__TASK__
Please repeat, from the entries that follow, the lines from the one containing "Viewport: 932px width, 550px height." through the one containing "Return to App Store via the text label" exactly, adding nothing.

--- ENTRIES SHOWN Enclosed Below ---

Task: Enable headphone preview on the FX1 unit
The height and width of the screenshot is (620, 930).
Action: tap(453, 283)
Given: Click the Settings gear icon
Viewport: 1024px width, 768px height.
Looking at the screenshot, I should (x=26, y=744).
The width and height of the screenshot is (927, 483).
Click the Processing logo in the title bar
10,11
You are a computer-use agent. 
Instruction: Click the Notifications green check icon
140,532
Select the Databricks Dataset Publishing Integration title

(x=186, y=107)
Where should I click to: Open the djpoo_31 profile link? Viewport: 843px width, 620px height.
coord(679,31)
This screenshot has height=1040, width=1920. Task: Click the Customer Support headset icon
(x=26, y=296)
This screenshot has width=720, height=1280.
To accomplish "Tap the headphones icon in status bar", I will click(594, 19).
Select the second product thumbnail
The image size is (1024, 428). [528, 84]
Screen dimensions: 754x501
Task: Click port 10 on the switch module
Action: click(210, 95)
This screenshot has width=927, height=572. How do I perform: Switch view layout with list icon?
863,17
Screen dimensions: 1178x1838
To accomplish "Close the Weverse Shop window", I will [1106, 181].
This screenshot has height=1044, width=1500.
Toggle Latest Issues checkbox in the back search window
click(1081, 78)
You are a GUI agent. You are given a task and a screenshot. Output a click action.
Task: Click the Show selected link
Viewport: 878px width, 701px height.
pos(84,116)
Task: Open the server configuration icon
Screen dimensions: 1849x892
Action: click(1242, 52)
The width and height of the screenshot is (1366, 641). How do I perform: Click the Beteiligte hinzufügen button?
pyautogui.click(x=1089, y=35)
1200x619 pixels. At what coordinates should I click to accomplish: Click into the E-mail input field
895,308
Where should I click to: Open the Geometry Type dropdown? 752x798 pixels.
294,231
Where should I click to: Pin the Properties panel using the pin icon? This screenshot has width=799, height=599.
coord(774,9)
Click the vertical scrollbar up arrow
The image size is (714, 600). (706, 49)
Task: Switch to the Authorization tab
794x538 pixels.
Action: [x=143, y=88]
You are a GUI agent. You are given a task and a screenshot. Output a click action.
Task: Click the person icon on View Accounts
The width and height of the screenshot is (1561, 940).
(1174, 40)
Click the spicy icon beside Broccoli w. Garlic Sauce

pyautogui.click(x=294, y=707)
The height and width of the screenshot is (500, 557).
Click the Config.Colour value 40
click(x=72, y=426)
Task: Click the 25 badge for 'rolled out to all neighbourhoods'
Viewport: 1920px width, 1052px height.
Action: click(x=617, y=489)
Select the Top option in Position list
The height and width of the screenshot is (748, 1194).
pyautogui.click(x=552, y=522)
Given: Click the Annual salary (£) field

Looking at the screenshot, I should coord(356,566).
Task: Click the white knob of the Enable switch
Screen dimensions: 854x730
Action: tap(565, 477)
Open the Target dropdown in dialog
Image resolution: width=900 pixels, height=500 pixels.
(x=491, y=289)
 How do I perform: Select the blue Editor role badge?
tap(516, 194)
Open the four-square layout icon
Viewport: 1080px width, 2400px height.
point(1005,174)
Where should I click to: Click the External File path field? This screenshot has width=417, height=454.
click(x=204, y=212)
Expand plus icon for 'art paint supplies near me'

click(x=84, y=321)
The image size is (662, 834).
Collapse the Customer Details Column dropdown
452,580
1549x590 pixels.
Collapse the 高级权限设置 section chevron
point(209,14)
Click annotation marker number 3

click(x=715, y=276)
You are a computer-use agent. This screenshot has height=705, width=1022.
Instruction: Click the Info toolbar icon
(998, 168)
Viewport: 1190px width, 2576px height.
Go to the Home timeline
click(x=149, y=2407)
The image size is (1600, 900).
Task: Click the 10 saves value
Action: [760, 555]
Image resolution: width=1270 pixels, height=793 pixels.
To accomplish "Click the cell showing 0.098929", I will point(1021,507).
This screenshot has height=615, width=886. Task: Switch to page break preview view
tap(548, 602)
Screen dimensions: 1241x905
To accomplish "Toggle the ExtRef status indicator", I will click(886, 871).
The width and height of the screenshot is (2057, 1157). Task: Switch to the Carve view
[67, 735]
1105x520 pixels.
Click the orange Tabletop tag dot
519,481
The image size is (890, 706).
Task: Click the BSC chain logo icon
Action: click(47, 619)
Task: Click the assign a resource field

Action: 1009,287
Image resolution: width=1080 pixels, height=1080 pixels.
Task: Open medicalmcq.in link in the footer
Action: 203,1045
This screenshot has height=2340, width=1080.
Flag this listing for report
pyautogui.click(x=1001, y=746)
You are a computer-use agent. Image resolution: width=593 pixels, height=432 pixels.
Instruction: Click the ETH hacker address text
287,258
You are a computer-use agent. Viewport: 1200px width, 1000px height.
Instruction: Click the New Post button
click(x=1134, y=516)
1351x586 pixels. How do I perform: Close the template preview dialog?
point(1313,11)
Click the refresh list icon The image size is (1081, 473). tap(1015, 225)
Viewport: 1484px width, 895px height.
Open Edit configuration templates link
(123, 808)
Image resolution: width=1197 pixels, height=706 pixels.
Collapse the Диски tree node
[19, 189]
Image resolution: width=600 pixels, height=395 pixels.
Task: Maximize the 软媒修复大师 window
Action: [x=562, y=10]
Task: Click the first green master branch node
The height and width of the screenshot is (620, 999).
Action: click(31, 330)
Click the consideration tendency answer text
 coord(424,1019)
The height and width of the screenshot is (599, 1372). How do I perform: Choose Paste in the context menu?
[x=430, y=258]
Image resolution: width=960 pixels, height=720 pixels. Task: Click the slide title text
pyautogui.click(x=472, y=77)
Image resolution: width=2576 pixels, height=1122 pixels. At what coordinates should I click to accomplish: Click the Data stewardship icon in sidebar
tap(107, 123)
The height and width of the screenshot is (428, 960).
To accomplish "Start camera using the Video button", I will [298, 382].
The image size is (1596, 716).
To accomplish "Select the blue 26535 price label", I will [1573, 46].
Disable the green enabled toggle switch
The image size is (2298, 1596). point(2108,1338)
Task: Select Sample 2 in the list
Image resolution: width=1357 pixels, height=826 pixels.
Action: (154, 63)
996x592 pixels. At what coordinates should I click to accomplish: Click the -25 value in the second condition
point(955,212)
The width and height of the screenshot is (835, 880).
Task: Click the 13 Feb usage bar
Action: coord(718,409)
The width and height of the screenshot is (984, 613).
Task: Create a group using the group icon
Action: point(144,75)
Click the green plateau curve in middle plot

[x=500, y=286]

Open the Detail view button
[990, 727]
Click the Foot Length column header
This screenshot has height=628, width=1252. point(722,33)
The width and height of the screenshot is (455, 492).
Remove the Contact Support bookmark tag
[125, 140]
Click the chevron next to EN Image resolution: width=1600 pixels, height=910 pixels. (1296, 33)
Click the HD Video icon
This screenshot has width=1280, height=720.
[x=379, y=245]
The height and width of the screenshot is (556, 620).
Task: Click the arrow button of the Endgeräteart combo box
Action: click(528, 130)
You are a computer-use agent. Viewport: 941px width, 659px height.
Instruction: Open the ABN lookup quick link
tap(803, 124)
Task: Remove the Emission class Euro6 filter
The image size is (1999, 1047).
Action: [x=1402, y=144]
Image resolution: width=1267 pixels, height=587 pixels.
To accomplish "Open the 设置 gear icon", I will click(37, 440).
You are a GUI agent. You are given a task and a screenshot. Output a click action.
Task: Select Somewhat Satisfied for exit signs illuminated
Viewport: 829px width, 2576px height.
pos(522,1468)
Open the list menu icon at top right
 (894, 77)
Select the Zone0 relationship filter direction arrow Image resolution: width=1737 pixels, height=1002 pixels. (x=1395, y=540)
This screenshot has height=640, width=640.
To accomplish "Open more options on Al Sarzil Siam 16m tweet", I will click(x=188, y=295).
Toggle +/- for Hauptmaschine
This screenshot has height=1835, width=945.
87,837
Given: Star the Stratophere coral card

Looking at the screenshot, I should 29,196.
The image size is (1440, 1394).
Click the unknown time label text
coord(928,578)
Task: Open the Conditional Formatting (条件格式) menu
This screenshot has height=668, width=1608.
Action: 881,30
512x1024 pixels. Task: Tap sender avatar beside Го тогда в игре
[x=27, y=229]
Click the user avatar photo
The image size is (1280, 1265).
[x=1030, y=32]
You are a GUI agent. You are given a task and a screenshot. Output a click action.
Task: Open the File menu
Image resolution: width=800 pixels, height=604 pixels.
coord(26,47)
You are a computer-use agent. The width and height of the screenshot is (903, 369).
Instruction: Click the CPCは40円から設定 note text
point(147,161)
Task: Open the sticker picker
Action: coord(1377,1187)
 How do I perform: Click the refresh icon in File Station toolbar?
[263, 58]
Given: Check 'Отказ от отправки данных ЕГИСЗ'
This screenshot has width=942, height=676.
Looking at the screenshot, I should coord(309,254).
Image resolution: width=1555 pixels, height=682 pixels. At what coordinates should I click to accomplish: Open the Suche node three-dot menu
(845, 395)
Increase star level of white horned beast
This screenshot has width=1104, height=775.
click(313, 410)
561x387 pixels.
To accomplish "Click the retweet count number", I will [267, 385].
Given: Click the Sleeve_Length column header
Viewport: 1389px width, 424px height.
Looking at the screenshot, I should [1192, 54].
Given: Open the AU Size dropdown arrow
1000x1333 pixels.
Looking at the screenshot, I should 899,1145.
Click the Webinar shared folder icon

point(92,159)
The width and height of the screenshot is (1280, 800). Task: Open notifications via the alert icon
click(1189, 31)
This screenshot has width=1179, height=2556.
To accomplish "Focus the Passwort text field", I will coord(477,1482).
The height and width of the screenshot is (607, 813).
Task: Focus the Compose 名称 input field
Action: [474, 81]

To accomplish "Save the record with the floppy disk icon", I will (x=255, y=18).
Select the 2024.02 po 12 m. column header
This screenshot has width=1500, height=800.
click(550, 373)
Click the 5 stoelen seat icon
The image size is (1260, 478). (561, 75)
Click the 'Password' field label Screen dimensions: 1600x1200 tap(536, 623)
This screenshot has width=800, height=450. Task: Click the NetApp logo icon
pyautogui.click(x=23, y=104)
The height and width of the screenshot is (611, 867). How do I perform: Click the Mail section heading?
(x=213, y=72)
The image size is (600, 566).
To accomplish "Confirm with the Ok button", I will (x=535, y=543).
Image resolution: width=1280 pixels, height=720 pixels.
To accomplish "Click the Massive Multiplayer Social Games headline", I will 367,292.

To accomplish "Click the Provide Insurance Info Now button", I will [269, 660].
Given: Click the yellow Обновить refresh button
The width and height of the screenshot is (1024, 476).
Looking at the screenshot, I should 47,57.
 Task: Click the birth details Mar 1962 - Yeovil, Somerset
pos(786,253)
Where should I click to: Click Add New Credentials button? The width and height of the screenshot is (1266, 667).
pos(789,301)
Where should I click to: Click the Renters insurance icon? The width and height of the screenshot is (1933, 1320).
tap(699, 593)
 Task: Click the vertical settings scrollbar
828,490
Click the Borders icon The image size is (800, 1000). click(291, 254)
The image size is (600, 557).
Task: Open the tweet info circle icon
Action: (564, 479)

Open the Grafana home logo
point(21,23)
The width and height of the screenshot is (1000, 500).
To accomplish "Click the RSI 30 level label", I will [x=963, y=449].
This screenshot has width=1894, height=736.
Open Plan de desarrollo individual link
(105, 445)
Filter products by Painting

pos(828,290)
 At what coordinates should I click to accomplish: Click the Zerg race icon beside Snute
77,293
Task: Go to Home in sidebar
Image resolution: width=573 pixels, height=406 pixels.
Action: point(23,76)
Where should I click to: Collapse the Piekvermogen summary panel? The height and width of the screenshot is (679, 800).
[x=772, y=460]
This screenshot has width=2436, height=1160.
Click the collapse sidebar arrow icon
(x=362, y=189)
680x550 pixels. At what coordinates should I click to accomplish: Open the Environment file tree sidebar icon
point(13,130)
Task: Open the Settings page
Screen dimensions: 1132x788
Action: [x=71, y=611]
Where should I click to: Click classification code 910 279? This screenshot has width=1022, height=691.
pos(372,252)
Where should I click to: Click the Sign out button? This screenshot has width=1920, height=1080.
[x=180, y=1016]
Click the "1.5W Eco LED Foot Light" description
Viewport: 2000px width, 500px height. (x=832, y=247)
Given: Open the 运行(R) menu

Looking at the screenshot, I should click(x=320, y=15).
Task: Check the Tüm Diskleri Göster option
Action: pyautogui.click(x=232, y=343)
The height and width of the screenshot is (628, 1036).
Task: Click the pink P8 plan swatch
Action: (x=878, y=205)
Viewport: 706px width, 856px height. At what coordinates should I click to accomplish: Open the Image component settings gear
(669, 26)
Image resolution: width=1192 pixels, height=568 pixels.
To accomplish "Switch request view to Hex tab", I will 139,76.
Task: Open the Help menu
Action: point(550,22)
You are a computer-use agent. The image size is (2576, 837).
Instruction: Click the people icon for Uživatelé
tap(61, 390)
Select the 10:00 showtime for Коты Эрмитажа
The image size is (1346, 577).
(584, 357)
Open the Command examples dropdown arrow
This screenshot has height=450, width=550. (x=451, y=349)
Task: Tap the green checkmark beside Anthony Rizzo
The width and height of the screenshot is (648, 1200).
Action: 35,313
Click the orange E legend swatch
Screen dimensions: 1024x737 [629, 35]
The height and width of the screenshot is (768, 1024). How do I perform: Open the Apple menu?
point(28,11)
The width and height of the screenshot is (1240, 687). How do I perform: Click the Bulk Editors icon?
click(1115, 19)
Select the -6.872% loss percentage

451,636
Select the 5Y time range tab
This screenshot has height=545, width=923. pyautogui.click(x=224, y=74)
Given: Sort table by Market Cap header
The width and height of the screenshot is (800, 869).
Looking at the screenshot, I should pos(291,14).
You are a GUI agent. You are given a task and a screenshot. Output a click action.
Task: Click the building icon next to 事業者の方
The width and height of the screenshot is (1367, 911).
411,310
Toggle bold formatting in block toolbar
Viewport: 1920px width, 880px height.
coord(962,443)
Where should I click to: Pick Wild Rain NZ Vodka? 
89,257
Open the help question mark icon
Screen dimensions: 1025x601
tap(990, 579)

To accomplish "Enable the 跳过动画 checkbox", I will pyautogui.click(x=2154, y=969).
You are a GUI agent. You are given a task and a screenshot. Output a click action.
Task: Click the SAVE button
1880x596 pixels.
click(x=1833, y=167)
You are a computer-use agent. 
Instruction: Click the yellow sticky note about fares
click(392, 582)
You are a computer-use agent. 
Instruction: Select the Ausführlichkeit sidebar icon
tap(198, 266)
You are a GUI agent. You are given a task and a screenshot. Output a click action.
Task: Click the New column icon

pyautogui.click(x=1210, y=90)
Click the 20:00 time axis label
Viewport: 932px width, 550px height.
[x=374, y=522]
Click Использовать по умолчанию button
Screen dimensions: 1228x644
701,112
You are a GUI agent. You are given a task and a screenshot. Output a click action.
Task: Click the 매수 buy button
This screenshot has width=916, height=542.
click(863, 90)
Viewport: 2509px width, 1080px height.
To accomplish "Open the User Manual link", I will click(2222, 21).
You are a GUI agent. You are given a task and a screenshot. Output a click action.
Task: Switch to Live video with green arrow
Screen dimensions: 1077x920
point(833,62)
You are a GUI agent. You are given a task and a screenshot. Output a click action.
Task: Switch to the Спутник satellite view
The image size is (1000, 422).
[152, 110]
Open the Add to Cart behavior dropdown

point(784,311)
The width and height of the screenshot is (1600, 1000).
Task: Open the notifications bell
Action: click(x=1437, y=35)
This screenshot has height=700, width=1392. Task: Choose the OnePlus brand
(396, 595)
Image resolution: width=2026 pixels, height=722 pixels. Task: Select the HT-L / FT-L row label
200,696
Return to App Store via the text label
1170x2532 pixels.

--- End of Enclosed ENTRIES SHOWN ---

__ANSWER TO THIS PROBLEM__
Viewport: 932px width, 550px height.
[x=374, y=522]
Click Использовать по умолчанию button
Screen dimensions: 1228x644
701,112
You are a GUI agent. You are given a task and a screenshot. Output a click action.
Task: Click the 매수 buy button
This screenshot has width=916, height=542.
click(863, 90)
Viewport: 2509px width, 1080px height.
To accomplish "Open the User Manual link", I will click(2222, 21).
You are a GUI agent. You are given a task and a screenshot. Output a click action.
Task: Switch to Live video with green arrow
Screen dimensions: 1077x920
point(833,62)
You are a GUI agent. You are given a task and a screenshot. Output a click action.
Task: Switch to the Спутник satellite view
The image size is (1000, 422).
[152, 110]
Open the Add to Cart behavior dropdown

point(784,311)
The width and height of the screenshot is (1600, 1000).
Task: Open the notifications bell
Action: click(x=1437, y=35)
This screenshot has height=700, width=1392. Task: Choose the OnePlus brand
(396, 595)
Image resolution: width=2026 pixels, height=722 pixels. Task: Select the HT-L / FT-L row label
200,696
Return to App Store via the text label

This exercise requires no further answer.